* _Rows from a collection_
========

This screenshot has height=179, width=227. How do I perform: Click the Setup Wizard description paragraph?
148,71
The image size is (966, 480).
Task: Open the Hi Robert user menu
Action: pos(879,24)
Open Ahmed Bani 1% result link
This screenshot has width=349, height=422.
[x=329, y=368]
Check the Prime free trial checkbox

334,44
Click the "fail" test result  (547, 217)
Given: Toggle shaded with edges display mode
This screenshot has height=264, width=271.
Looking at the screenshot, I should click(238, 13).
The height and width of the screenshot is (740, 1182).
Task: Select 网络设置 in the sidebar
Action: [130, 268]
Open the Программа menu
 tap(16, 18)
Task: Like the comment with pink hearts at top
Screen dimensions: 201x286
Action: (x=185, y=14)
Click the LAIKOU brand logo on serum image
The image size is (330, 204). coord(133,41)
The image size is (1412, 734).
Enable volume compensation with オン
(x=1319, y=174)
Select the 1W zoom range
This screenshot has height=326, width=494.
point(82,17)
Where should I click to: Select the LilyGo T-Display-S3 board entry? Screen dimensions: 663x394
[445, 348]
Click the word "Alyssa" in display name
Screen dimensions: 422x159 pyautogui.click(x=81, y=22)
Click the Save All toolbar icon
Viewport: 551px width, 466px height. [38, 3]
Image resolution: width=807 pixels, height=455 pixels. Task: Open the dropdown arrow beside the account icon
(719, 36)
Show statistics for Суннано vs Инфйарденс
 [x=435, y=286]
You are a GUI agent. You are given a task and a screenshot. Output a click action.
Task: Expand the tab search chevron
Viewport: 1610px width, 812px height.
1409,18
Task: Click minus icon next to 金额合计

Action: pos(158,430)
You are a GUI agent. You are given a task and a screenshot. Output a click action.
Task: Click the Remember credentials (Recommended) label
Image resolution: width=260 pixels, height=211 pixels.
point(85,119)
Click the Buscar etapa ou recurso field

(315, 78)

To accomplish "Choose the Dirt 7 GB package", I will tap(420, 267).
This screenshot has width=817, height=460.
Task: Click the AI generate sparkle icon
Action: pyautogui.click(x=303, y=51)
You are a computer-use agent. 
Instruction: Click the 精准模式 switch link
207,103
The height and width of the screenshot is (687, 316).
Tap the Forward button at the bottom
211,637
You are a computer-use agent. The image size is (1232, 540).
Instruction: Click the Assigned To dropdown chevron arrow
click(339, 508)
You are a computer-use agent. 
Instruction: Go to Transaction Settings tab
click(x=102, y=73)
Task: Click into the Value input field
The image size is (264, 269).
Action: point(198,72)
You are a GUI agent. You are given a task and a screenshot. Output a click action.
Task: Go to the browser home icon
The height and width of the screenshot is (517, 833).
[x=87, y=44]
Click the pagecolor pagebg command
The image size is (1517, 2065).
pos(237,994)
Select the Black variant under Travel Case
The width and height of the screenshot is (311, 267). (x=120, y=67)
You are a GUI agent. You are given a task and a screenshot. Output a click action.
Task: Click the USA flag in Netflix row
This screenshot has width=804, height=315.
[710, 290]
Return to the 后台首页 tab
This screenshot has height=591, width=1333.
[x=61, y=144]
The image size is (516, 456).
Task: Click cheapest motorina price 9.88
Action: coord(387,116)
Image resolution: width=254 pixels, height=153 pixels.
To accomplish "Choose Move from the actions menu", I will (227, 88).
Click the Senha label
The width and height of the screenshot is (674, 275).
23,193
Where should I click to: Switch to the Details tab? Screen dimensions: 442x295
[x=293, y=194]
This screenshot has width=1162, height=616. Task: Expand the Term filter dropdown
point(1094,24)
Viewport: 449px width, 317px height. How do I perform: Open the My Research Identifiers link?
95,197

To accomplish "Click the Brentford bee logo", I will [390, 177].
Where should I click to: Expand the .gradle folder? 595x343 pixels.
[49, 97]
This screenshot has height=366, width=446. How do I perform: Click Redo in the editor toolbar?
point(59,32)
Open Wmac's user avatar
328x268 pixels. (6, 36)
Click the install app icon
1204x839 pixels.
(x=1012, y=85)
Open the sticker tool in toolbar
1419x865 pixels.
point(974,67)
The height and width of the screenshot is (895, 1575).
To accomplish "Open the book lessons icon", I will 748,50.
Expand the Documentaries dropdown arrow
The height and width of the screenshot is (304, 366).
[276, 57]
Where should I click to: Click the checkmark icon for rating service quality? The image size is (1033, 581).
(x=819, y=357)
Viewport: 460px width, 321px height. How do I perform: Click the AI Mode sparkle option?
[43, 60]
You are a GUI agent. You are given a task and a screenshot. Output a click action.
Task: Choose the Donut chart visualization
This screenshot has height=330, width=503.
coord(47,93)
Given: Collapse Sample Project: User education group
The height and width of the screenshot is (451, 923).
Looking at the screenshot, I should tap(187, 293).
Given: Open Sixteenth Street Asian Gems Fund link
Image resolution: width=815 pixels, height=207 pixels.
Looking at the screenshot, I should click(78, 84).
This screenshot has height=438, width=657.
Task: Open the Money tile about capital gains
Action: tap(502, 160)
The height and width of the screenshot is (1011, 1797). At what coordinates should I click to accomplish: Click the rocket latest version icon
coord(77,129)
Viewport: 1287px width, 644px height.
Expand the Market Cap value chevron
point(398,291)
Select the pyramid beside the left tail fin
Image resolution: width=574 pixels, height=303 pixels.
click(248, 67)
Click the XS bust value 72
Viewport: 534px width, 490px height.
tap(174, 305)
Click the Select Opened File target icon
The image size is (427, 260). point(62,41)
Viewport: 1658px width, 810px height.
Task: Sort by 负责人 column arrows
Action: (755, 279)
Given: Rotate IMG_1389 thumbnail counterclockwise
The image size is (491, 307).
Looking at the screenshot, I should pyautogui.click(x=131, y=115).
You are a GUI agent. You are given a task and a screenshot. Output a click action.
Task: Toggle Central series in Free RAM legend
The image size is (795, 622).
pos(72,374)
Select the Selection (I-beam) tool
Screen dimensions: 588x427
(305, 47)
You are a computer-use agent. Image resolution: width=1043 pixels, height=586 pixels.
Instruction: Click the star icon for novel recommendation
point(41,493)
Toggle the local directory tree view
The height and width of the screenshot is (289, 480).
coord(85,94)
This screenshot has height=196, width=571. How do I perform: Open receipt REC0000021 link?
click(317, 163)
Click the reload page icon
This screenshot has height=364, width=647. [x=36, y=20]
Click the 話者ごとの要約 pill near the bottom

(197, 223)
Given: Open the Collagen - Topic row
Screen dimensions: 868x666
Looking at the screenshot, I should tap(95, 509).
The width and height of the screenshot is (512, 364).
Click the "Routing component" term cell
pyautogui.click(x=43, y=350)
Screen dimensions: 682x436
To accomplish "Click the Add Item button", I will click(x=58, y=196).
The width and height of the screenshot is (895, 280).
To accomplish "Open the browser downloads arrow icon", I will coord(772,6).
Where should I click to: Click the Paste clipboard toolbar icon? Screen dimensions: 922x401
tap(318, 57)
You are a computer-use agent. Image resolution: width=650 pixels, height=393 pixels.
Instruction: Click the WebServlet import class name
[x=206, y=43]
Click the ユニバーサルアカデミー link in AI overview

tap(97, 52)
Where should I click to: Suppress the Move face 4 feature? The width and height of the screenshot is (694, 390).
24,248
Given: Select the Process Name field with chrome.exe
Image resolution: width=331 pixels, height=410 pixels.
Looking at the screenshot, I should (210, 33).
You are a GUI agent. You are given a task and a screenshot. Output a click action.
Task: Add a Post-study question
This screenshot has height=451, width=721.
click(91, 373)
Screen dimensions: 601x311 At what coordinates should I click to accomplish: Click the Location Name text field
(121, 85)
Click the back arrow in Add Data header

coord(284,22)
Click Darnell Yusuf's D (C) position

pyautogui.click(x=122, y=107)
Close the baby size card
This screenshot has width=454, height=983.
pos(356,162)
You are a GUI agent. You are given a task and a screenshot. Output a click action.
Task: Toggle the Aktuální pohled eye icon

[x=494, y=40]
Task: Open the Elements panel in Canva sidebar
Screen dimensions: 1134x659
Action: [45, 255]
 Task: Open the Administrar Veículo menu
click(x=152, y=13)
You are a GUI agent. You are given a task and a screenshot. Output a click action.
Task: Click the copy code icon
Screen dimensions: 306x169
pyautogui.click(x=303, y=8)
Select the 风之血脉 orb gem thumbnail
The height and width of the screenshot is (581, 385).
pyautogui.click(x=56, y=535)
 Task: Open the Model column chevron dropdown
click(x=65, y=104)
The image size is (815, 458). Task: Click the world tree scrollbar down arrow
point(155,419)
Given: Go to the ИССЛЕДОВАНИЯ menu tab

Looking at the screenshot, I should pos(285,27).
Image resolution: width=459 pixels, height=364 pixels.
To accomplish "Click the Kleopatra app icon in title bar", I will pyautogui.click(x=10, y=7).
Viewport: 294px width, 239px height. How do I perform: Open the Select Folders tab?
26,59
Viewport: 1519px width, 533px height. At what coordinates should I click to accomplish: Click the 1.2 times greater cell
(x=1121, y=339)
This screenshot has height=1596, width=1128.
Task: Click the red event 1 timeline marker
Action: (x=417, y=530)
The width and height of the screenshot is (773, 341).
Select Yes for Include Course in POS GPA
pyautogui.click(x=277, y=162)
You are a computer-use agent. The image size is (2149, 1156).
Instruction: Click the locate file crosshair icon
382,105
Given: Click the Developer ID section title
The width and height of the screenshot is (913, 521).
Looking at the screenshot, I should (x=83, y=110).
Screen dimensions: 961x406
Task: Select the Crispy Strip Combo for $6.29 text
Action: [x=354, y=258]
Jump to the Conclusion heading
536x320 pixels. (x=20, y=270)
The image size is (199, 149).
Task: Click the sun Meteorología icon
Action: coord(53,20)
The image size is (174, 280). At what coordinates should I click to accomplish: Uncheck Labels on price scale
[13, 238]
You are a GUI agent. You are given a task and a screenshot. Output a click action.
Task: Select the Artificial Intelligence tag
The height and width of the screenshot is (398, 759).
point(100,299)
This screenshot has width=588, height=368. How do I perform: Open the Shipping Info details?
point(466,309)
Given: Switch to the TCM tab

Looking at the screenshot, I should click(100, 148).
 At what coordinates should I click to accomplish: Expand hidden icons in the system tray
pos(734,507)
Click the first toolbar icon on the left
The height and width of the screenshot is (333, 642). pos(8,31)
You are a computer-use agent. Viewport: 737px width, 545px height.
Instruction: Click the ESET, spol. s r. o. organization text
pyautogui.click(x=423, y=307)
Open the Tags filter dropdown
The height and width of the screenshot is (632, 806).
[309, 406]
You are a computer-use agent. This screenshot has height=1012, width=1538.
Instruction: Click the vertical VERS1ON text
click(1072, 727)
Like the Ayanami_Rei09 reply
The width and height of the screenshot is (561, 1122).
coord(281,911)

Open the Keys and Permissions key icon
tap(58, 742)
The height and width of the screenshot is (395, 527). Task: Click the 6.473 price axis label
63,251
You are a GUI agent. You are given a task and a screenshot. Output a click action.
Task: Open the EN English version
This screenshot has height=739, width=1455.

========

* _WRITTEN REQUEST_
Output everything from the start of the rows down to the line containing "Action: pos(158,430)", both included, as a Markdown table with the columns "No." and "Text", numbering each line and leaving out blank lines.

* _ANSWER TO THE EXERCISE_
| No. | Text |
|---|---|
| 1 | This screenshot has height=179, width=227. How do I perform: Click the Setup Wizard description paragraph? |
| 2 | 148,71 |
| 3 | The image size is (966, 480). |
| 4 | Task: Open the Hi Robert user menu |
| 5 | Action: pos(879,24) |
| 6 | Open Ahmed Bani 1% result link |
| 7 | This screenshot has width=349, height=422. |
| 8 | [x=329, y=368] |
| 9 | Check the Prime free trial checkbox |
| 10 | 334,44 |
| 11 | Click the "fail" test result  (547, 217) |
| 12 | Given: Toggle shaded with edges display mode |
| 13 | This screenshot has height=264, width=271. |
| 14 | Looking at the screenshot, I should click(238, 13). |
| 15 | The height and width of the screenshot is (740, 1182). |
| 16 | Task: Select 网络设置 in the sidebar |
| 17 | Action: [130, 268] |
| 18 | Open the Программа menu |
| 19 |  tap(16, 18) |
| 20 | Task: Like the comment with pink hearts at top |
| 21 | Screen dimensions: 201x286 |
| 22 | Action: (x=185, y=14) |
| 23 | Click the LAIKOU brand logo on serum image |
| 24 | The image size is (330, 204). coord(133,41) |
| 25 | The image size is (1412, 734). |
| 26 | Enable volume compensation with オン |
| 27 | (x=1319, y=174) |
| 28 | Select the 1W zoom range |
| 29 | This screenshot has height=326, width=494. |
| 30 | point(82,17) |
| 31 | Where should I click to: Select the LilyGo T-Display-S3 board entry? Screen dimensions: 663x394 |
| 32 | [445, 348] |
| 33 | Click the word "Alyssa" in display name |
| 34 | Screen dimensions: 422x159 pyautogui.click(x=81, y=22) |
| 35 | Click the Save All toolbar icon |
| 36 | Viewport: 551px width, 466px height. [38, 3] |
| 37 | Image resolution: width=807 pixels, height=455 pixels. Task: Open the dropdown arrow beside the account icon |
| 38 | (719, 36) |
| 39 | Show statistics for Суннано vs Инфйарденс |
| 40 |  [x=435, y=286] |
| 41 | You are a GUI agent. You are given a task and a screenshot. Output a click action. |
| 42 | Task: Expand the tab search chevron |
| 43 | Viewport: 1610px width, 812px height. |
| 44 | 1409,18 |
| 45 | Task: Click minus icon next to 金额合计 |
| 46 | Action: pos(158,430) |